*** Extracted entries ***

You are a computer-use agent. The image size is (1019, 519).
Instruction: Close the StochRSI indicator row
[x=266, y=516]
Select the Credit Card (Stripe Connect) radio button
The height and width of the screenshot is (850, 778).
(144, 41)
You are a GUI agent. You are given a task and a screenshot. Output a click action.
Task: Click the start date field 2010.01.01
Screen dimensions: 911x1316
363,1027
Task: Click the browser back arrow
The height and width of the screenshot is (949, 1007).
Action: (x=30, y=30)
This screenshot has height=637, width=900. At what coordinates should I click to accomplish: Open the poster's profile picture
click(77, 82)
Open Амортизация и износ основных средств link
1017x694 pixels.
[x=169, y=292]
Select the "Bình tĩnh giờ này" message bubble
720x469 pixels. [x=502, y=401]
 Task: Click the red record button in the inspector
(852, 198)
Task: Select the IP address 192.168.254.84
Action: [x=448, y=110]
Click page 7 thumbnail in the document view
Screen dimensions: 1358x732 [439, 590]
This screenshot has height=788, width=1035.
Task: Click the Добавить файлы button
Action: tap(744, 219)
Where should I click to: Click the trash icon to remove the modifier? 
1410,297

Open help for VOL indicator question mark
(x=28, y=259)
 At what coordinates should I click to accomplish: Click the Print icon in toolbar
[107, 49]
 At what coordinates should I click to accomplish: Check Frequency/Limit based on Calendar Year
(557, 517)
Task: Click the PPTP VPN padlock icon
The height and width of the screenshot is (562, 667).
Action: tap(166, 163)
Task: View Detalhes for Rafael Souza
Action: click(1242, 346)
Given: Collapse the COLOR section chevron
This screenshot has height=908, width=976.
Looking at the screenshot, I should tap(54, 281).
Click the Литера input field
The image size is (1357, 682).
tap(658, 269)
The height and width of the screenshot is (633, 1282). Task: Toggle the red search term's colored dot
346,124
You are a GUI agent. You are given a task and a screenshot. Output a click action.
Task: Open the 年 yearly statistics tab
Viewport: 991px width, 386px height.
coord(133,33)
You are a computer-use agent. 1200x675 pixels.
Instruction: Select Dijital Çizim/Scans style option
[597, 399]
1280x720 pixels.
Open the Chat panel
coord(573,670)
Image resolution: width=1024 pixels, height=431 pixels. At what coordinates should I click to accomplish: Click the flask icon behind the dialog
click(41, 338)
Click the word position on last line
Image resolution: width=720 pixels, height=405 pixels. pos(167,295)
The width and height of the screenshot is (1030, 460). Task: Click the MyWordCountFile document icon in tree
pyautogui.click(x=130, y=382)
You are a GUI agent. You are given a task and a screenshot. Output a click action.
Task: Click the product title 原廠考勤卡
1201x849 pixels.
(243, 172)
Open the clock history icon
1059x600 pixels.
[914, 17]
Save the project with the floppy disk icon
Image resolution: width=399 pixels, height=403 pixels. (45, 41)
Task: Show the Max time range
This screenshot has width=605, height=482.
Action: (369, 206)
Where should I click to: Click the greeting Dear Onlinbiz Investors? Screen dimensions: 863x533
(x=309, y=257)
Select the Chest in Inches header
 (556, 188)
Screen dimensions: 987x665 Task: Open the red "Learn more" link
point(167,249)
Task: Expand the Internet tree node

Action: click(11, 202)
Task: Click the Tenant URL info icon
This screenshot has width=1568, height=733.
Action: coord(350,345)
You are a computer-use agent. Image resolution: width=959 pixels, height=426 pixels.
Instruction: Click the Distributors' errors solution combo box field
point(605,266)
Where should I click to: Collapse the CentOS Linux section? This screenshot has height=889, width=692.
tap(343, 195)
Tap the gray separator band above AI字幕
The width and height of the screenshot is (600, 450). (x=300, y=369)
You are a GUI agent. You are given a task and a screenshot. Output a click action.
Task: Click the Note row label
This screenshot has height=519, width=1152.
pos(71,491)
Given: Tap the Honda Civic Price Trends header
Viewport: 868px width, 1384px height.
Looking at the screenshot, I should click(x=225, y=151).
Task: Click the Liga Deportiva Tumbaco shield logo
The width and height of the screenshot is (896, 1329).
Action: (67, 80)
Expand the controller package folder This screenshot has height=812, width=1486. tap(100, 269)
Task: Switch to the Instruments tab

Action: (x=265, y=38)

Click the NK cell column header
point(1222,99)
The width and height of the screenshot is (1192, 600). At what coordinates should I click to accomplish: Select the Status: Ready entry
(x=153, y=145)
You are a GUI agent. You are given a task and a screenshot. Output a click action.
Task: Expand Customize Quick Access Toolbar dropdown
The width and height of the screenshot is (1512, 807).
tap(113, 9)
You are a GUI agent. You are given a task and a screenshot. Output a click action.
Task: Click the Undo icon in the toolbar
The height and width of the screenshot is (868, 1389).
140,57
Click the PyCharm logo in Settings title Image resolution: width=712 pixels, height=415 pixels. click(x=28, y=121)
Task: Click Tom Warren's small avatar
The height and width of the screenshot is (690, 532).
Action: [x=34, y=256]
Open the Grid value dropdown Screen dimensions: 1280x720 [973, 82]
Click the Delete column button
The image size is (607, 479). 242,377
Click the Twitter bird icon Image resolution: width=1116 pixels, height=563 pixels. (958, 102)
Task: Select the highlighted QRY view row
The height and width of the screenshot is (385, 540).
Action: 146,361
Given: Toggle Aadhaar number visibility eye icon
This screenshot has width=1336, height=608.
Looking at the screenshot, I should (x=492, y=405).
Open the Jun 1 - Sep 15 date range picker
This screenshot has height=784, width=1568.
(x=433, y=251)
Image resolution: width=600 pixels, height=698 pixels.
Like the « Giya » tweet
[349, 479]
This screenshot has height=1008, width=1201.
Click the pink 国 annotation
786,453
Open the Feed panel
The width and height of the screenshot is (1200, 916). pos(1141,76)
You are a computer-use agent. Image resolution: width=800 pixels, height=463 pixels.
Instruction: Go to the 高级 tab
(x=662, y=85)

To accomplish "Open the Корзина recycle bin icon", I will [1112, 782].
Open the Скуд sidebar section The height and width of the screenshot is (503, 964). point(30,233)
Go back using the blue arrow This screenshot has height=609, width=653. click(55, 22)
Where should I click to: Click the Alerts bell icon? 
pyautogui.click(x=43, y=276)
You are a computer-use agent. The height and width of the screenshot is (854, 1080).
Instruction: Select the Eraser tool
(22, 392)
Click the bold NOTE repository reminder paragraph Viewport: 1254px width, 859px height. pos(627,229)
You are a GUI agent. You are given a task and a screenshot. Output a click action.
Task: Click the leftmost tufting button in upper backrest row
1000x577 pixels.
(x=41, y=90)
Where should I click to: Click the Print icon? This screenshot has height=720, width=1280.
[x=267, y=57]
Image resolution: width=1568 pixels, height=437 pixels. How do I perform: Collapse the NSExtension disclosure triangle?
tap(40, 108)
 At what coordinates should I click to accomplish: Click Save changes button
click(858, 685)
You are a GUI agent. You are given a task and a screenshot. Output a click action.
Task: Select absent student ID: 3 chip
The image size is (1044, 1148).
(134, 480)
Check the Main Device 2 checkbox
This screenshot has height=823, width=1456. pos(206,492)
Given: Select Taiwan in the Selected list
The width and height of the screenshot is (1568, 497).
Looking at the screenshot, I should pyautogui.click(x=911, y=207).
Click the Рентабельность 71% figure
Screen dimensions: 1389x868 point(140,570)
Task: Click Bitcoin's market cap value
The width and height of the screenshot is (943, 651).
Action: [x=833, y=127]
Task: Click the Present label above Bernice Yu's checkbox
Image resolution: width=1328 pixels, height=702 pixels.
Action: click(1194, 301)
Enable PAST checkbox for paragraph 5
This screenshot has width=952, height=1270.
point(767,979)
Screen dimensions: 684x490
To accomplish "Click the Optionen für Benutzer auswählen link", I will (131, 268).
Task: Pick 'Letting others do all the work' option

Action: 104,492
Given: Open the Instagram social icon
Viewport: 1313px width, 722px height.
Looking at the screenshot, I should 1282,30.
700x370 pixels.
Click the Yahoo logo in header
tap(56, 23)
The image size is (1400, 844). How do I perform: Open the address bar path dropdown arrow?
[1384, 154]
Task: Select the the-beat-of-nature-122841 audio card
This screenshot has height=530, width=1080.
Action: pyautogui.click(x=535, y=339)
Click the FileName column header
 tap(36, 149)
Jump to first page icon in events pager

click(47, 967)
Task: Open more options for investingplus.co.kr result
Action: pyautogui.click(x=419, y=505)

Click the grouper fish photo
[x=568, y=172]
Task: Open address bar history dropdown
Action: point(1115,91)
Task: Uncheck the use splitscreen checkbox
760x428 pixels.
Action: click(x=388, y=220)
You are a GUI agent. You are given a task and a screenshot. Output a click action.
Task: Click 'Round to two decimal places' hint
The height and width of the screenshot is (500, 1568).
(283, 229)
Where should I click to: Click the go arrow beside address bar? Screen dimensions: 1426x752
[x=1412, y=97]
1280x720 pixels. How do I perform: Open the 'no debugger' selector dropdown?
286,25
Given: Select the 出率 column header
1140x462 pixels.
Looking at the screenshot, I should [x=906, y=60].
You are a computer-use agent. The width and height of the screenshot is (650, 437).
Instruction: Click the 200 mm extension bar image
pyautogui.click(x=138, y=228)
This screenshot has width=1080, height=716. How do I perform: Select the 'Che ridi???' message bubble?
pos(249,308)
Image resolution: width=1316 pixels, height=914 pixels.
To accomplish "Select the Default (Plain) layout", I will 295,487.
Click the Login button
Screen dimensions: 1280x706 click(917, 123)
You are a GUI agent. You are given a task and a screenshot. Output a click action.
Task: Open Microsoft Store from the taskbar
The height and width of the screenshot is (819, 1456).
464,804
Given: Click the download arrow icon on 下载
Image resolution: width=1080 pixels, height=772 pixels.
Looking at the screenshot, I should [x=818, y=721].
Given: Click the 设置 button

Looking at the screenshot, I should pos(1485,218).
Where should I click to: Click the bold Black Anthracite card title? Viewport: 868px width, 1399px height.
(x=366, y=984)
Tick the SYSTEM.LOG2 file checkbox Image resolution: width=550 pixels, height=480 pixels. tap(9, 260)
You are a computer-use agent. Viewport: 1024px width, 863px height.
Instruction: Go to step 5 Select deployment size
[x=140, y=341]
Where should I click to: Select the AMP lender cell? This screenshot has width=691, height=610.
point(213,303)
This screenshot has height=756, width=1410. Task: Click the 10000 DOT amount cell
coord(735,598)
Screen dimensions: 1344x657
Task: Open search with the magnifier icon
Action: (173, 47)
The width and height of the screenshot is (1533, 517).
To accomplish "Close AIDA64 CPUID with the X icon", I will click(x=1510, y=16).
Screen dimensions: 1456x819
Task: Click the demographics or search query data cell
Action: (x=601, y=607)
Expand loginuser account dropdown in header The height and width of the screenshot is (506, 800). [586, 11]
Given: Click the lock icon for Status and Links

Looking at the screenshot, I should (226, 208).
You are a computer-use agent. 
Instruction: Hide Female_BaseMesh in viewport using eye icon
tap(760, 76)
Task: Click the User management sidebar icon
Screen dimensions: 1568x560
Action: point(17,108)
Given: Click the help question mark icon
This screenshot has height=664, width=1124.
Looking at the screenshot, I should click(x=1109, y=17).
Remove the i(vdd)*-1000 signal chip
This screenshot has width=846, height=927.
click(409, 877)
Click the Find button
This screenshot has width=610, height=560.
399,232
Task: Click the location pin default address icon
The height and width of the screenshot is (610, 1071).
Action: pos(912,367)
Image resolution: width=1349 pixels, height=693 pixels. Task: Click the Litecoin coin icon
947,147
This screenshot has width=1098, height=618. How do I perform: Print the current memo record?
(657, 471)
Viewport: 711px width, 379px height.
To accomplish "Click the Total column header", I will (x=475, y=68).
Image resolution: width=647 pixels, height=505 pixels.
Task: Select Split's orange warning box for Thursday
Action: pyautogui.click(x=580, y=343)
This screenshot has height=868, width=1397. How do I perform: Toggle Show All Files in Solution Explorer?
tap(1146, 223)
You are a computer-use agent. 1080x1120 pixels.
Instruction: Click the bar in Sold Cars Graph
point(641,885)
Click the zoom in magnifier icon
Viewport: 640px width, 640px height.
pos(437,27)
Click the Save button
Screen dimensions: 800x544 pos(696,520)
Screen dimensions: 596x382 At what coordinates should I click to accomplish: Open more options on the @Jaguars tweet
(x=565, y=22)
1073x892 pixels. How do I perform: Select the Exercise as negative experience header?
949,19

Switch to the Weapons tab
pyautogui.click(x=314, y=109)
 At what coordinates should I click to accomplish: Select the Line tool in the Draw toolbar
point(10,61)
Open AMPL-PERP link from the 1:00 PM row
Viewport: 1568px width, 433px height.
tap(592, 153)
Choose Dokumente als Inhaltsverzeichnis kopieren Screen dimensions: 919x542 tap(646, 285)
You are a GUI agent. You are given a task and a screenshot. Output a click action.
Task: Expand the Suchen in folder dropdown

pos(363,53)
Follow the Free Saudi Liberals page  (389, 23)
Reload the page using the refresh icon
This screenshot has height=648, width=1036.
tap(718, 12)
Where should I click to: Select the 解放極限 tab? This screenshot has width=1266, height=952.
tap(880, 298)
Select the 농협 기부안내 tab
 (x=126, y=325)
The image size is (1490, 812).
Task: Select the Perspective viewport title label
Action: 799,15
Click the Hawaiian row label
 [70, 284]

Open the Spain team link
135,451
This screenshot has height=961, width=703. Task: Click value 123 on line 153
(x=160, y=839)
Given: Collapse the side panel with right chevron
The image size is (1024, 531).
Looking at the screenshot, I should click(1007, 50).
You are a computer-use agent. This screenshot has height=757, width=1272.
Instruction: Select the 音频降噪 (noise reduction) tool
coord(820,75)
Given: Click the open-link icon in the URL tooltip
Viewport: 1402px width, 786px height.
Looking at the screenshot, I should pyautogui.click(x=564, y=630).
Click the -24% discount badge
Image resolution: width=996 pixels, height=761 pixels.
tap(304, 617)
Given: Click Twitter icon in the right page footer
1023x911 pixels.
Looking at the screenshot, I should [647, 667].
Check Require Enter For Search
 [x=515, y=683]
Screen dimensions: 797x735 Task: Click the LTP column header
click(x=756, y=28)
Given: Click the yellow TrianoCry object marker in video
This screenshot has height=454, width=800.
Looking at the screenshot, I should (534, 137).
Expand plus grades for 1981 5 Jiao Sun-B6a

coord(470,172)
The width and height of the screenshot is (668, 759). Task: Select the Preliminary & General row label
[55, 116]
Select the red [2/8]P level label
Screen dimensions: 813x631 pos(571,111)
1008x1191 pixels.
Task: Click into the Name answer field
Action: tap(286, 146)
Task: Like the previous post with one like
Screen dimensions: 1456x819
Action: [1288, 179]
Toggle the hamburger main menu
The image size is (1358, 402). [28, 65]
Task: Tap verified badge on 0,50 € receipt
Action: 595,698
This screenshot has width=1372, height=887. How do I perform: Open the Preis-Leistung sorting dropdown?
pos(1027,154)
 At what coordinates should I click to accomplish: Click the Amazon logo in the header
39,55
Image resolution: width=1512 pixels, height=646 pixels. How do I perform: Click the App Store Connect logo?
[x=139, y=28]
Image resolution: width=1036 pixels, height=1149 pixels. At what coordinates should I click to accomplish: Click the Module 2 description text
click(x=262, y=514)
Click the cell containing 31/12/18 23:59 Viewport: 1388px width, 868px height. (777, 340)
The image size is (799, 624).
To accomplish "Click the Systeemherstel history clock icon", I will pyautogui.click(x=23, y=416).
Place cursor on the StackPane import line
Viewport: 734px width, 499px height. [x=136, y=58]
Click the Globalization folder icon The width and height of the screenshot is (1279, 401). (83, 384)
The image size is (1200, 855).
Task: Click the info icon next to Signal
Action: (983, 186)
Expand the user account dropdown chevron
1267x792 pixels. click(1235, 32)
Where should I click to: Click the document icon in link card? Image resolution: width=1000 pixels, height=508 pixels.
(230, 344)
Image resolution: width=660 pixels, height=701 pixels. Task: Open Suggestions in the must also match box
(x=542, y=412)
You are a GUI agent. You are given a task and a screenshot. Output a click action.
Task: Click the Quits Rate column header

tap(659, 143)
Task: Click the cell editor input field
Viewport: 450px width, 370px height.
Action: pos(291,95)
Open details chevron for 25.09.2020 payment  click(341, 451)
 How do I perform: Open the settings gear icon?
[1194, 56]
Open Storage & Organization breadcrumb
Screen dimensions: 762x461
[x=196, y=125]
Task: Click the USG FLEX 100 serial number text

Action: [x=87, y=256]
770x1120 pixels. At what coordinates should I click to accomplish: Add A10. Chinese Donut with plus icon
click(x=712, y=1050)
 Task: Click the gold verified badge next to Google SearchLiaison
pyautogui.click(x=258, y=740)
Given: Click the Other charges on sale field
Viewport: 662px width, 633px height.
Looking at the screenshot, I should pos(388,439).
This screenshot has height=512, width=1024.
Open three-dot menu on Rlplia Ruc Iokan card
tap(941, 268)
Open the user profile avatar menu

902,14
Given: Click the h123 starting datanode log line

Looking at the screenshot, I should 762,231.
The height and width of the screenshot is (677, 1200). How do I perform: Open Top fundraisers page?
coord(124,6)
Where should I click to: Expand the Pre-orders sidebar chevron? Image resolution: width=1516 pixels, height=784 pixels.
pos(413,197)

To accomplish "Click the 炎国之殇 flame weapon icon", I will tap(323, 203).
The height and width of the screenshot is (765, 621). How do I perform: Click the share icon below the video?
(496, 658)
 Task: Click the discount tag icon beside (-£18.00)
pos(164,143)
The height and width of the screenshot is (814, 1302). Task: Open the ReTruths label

***

- **Activity**: Pull every line that holds the string "Twitter" out of the records.

- **Exercise answer**:
Click the Twitter bird icon Image resolution: width=1116 pixels, height=563 pixels. (958, 102)
Given: Click Twitter icon in the right page footer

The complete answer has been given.